Hurricane Alex brings floods to north-east Mexico
Hurricane Alex has brought torrential rain as it weakened to a tropical storm over northeastern Mexico, flooding the city of Monterrey.
At least two people were killed when a river burst its banks, inundating roads and washing away cars.
Alex was a category two hurricane when it hit the Gulf coast on Wednesday night, but lost force as it moved inland.
It was expected to dissipate over the Mexican highlands on Friday.
The usually dry Santa Catarina river that runs through the centre of Monterrey turned into a raging torrent, flooding major highways and paralysing Mexico's third-biggest city.
One man died after he was swept nearly 500 metres by the waters and trapped against a fence. The body of another drowned man was found in a creek.
A 12-tonne statue of the revered Virgin of Guadalupe was knocked off its plinth on the river bank.
Flood waters also hit the city zoo, sweeping animals including buffalo from their pens, the Reuters news agency reported.

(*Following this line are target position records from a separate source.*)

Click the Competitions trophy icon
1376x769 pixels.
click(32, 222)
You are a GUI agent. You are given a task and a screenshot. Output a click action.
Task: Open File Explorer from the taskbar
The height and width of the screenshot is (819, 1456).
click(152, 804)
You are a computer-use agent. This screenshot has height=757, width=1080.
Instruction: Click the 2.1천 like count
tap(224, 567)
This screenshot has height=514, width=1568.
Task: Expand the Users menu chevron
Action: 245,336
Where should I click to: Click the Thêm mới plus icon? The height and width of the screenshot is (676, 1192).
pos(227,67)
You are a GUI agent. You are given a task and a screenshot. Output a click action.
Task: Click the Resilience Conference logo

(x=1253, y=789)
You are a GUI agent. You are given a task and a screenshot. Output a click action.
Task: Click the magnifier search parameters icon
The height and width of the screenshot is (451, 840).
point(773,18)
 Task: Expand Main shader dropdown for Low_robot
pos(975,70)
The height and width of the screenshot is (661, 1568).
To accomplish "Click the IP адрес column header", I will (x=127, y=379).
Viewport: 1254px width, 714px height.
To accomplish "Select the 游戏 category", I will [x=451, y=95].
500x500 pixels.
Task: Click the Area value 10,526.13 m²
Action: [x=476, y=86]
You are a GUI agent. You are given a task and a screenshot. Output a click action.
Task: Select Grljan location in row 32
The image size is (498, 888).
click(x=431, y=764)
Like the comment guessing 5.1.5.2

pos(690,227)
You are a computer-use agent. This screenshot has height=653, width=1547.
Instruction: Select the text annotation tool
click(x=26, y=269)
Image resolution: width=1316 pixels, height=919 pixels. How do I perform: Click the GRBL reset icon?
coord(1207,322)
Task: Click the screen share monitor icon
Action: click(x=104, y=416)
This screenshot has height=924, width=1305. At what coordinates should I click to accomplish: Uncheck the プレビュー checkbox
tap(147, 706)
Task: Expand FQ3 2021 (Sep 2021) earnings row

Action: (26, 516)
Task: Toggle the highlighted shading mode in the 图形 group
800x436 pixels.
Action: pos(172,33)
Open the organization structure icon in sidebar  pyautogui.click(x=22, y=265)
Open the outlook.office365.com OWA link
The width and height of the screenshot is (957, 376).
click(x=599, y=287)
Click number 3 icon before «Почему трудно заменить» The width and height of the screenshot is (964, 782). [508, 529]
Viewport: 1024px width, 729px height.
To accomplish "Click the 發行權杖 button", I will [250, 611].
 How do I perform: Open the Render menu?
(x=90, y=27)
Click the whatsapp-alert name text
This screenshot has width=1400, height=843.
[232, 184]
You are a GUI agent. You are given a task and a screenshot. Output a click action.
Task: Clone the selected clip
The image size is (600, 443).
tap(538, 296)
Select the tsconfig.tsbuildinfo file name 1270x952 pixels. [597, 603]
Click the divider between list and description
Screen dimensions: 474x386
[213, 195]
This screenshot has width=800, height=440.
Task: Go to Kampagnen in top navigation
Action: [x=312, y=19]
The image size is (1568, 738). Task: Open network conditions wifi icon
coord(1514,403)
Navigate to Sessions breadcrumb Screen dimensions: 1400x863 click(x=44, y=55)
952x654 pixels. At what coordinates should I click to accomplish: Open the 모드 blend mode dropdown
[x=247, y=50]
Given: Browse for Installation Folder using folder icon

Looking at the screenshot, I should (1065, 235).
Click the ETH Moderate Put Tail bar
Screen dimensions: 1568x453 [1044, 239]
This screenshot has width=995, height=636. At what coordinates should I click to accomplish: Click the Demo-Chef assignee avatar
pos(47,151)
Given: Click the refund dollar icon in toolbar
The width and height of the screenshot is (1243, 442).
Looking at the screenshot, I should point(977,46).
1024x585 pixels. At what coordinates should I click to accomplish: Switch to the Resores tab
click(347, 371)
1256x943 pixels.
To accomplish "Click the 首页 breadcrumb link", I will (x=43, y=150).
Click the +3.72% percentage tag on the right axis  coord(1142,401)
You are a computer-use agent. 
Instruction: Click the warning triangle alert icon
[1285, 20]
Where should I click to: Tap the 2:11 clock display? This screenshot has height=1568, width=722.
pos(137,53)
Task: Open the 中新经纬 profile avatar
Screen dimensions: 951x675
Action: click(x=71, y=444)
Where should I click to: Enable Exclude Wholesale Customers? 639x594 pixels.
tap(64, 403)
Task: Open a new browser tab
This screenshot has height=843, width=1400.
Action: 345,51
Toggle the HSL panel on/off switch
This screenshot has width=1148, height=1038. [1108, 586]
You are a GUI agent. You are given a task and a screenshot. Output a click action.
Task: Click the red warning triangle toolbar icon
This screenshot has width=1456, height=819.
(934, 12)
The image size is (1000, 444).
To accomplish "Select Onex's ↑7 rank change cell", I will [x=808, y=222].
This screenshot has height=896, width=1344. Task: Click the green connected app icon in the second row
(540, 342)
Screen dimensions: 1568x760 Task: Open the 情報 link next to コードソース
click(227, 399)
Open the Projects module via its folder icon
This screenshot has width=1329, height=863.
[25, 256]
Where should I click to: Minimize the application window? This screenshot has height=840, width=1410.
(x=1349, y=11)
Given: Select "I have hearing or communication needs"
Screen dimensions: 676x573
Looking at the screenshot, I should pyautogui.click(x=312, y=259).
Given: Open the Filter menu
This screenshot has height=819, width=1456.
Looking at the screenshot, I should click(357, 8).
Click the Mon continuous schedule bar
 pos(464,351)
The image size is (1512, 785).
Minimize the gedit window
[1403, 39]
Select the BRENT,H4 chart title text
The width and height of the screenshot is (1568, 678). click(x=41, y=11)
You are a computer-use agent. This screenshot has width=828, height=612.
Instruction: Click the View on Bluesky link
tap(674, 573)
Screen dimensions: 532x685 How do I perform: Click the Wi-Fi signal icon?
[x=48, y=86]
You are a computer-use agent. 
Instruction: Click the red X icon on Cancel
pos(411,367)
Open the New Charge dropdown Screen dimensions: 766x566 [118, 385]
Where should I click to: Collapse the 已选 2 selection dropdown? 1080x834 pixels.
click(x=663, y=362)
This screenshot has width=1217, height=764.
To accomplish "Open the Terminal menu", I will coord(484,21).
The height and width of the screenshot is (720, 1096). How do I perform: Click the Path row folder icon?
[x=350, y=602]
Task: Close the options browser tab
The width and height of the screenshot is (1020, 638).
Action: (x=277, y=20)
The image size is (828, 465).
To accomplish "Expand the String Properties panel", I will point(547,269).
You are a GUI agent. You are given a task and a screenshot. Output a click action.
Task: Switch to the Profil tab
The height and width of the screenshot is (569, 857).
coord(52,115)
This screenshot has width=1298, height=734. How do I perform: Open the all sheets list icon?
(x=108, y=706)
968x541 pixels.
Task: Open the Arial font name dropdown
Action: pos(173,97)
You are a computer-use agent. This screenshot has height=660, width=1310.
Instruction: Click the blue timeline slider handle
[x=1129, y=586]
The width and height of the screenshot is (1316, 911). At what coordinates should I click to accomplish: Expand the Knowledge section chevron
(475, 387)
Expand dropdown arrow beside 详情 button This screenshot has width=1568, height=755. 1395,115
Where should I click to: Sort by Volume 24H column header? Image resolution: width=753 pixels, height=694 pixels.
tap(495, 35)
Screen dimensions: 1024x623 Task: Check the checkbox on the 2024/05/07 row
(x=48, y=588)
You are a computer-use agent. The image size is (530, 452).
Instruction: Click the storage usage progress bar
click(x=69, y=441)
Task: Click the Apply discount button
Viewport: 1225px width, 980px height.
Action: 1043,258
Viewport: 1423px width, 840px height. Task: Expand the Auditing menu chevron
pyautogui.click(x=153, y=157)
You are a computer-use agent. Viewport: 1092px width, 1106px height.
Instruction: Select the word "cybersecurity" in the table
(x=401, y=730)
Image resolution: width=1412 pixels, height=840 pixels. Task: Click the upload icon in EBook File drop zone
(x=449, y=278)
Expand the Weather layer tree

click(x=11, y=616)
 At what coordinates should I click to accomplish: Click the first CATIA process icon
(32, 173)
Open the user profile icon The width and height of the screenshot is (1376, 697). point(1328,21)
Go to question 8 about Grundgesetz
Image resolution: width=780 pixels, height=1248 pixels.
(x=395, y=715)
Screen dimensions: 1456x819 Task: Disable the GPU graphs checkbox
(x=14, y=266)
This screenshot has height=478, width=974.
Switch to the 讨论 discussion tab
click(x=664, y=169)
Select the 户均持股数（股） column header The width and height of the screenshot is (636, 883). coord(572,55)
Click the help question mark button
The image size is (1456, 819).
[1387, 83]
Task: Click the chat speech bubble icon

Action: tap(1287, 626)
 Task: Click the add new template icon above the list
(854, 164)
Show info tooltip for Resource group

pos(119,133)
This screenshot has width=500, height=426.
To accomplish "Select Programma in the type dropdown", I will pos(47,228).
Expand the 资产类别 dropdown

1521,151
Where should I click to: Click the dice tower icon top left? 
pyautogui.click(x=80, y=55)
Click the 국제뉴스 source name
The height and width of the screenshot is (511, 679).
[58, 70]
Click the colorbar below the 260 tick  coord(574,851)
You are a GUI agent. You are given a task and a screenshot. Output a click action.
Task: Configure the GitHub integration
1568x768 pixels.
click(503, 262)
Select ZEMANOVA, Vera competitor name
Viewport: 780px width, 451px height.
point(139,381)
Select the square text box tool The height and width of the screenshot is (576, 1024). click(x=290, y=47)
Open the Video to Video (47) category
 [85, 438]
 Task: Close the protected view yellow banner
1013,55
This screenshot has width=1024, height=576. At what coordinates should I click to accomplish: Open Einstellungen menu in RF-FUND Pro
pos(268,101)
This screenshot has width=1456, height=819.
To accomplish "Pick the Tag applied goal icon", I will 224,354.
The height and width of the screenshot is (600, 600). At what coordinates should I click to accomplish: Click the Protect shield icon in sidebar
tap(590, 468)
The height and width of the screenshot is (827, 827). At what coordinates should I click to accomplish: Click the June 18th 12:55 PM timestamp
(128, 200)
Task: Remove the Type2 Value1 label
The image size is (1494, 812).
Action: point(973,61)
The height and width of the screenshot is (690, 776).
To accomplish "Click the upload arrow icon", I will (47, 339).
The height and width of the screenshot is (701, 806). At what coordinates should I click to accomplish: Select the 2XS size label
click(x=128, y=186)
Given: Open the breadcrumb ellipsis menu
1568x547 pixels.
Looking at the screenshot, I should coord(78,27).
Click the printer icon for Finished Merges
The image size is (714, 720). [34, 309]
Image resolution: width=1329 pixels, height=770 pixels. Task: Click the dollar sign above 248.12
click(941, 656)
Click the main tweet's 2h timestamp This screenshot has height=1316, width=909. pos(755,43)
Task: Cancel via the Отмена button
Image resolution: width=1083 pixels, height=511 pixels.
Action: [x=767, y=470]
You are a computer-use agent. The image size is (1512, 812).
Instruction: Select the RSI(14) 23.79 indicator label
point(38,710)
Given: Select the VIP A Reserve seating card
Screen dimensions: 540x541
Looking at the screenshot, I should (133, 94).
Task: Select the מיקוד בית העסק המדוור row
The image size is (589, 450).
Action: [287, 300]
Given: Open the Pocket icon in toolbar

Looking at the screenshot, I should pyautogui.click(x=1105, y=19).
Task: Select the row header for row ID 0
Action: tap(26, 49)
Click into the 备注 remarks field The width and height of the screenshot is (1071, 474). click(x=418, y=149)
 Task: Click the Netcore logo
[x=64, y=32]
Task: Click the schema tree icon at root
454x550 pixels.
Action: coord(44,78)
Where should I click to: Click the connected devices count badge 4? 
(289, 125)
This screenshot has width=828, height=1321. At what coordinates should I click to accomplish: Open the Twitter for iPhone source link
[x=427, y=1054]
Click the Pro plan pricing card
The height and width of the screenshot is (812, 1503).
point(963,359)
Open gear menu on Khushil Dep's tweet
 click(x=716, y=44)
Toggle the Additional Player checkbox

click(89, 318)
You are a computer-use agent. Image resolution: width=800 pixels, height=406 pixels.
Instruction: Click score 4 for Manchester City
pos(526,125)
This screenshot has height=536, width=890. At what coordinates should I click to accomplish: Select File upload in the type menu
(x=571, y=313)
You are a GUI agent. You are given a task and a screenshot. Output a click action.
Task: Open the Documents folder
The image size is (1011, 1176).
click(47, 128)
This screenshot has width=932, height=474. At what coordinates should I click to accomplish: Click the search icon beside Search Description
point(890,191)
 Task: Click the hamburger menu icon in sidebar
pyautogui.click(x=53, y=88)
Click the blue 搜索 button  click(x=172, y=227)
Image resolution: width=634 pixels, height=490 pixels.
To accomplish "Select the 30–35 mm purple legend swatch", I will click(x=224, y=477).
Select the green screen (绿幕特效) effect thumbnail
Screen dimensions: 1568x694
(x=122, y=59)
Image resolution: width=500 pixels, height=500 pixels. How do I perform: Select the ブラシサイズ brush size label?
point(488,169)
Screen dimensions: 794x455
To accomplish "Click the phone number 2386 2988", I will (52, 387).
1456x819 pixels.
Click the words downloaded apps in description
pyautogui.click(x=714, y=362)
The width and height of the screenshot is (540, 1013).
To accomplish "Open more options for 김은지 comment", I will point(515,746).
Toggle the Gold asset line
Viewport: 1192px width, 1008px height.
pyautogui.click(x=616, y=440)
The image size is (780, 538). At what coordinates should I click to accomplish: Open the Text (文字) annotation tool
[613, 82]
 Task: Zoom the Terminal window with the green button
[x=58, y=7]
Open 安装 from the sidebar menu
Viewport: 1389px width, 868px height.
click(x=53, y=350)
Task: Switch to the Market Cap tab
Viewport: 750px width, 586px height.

Alex was the first hurricane of the 2010 Atlantic season, and the first to appear in June since 1995.
It caused severe flooding along Mexico's Gulf coast when it made landfall on Wednesday night.
Emergency workers in the port city of Matamoros have been using boats to assess the damage in some neighbourhoods.
"The city is practically under water" the director of civil defence, Saul Hernandez, told the AP news agency.
"But the most important thing is there was no loss of life. We took opportune measures to evacuate people"
Thousands of people in coastal villages were moved to higher ground before the storm hit.
Many towns were left without electricity, and phone lines were also down.
Heavy seas caused by the storm also disrupted BP's oil spill clean-up in the Gulf of Mexico.
Alex largely spared the US state of Texas, which had prepared for a possible direct hit.
It brought heavy rain and caused at least two tornadoes, but there were no reports of injuries or major damage.
However, there are still warnings of possible flash-flooding in some areas of the state.